Now, we evaluate this from $0$ to $\frac{\pi}{6}$:
$[4 \sin 2\theta - 4\theta]_{0}^{\pi/6}$
$= (4 \sin(2 \times \frac{\pi}{6}) - 4 \times \frac{\pi}{6}) - (4 \sin(2 \times 0) - 4 \times 0)$
$= (4 \sin(\frac{\pi}{3}) - \frac{2\pi}{3}) - (4 \sin(0) - 0)$
$= (4 \times \frac{\sqrt{3}}{2} - \frac{2\pi}{3}) - (0 - 0)$
$= 2\sqrt{3} - \frac{2\pi}{3}$

This is the area of the crescent in the right loop of the lemniscate.
The lemniscate has two loops, one on the right and one on the left. By symmetry, the left loop will have an identical crescent-shaped region that is also outside the circle. (The intersection points for the left loop are at $\theta = \frac{5\pi}{6}$ and $\theta = \frac{7\pi}{6}$, and if you integrate over these limits, you get the same result).

So, the total area is the sum of the areas of these two identical crescents.
Total Area = 2 $\times$ (Area of one crescent)
Total Area = $2 \times (2\sqrt{3} - \frac{2\pi}{3})$
Total Area = $4\sqrt{3} - \frac{4\pi}{3}$

To sketch it, imagine the figure-eight shape of the lemniscate.
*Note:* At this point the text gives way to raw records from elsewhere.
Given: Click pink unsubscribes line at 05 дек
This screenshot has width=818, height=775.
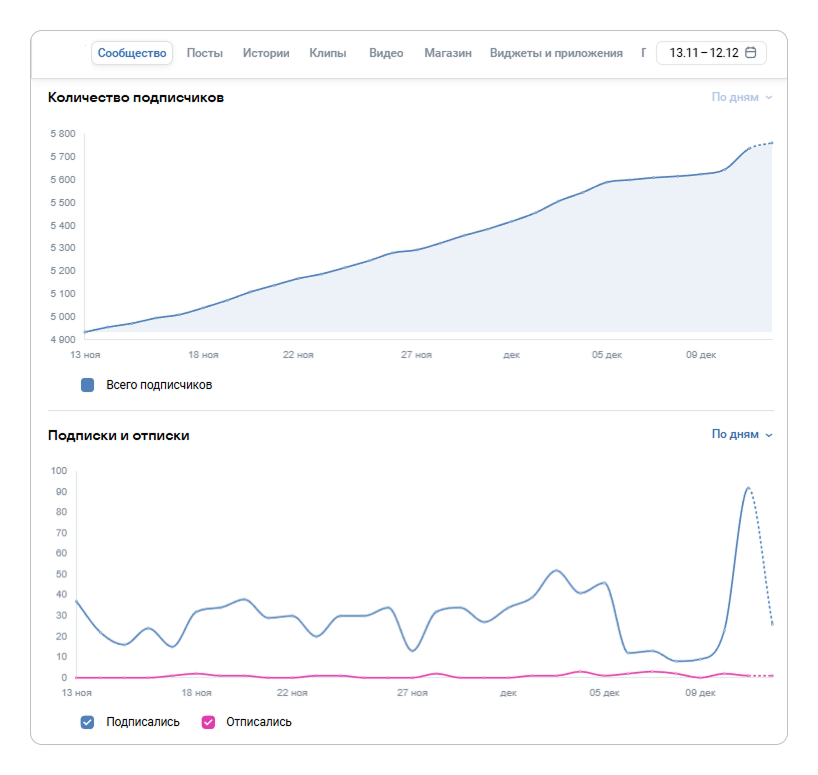Looking at the screenshot, I should 604,676.
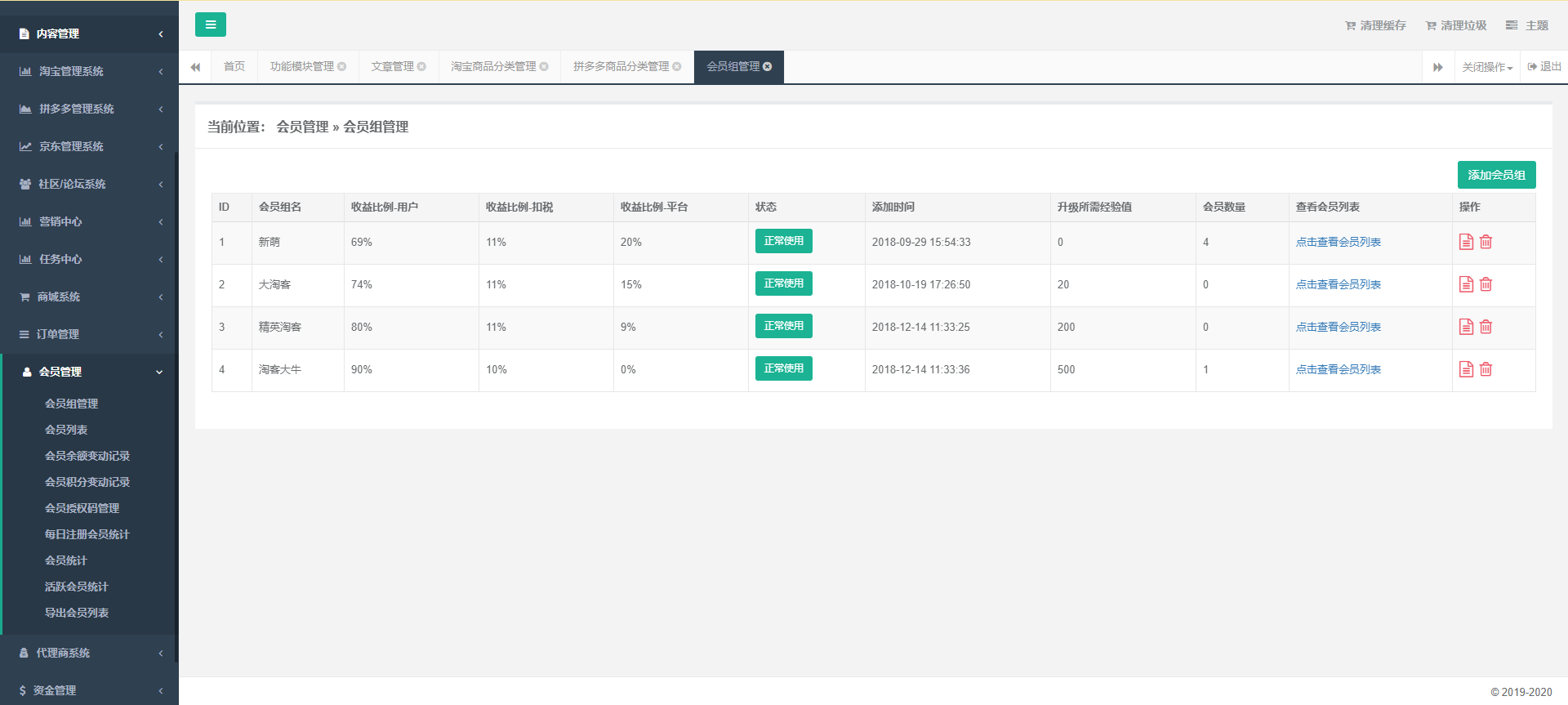Click edit icon for 新萌 member group
The image size is (1568, 705).
1466,242
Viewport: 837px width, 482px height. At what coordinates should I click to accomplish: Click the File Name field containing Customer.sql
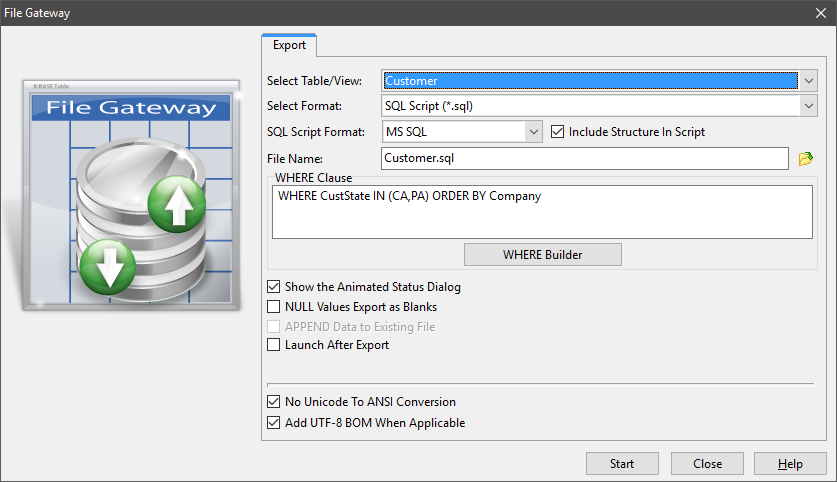(585, 158)
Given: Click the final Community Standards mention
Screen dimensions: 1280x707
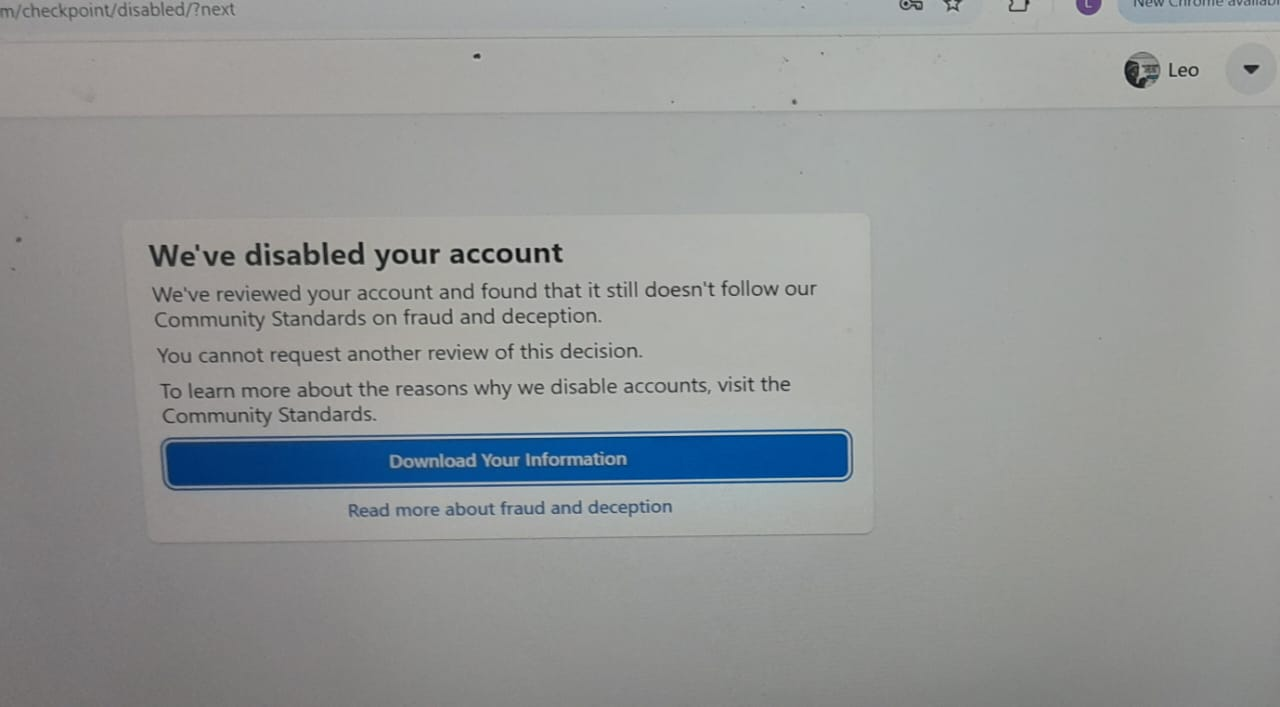Looking at the screenshot, I should 269,415.
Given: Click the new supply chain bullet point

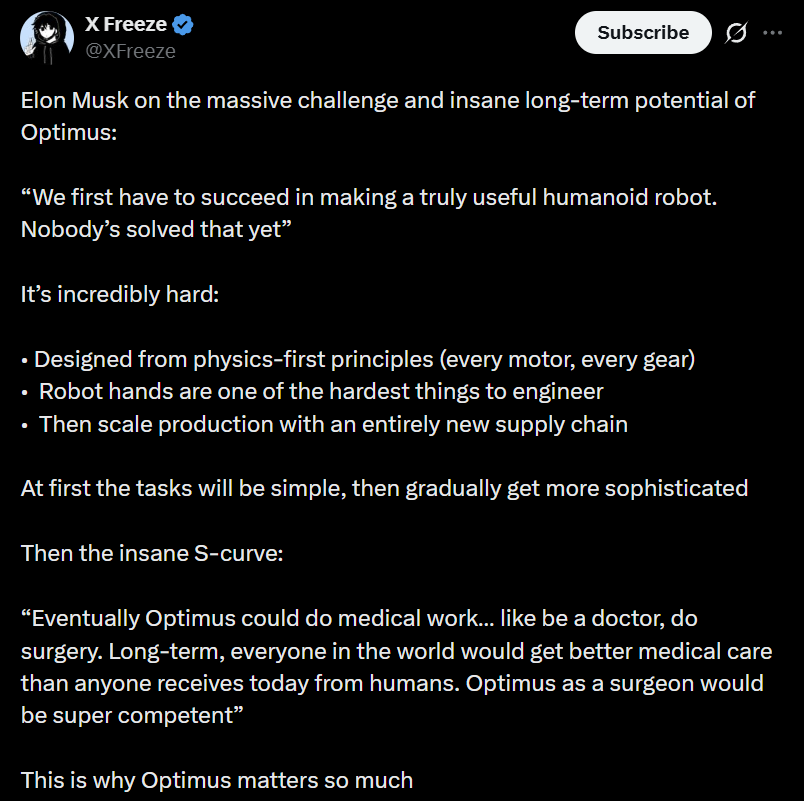Looking at the screenshot, I should click(332, 424).
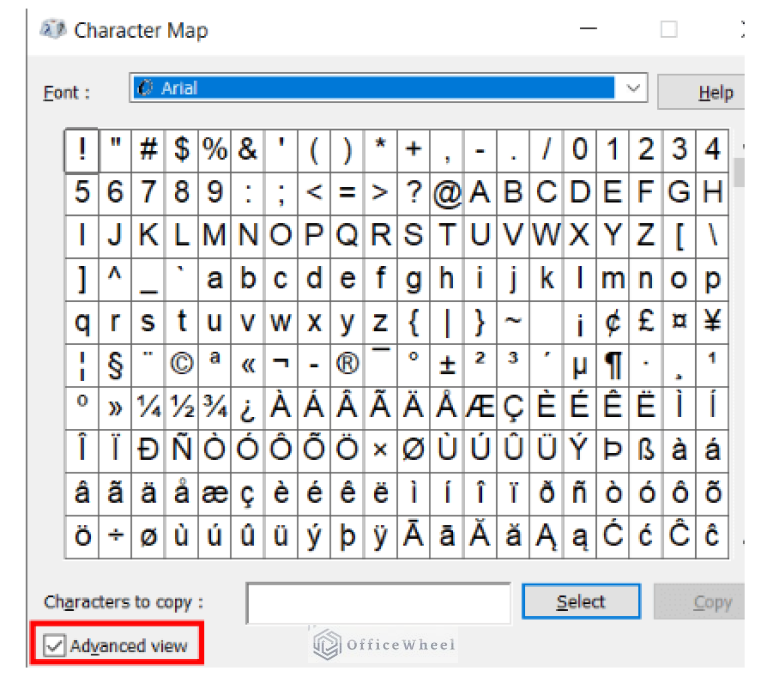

The circle $r=2$ cuts through both loops of the figure-eight. The parts of the figure-eight that are "fatter" than the circle (near the x-axis) are the regions we're interested in. These are two crescent shapes, one on the positive x-axis side and one on the negative x-axis side.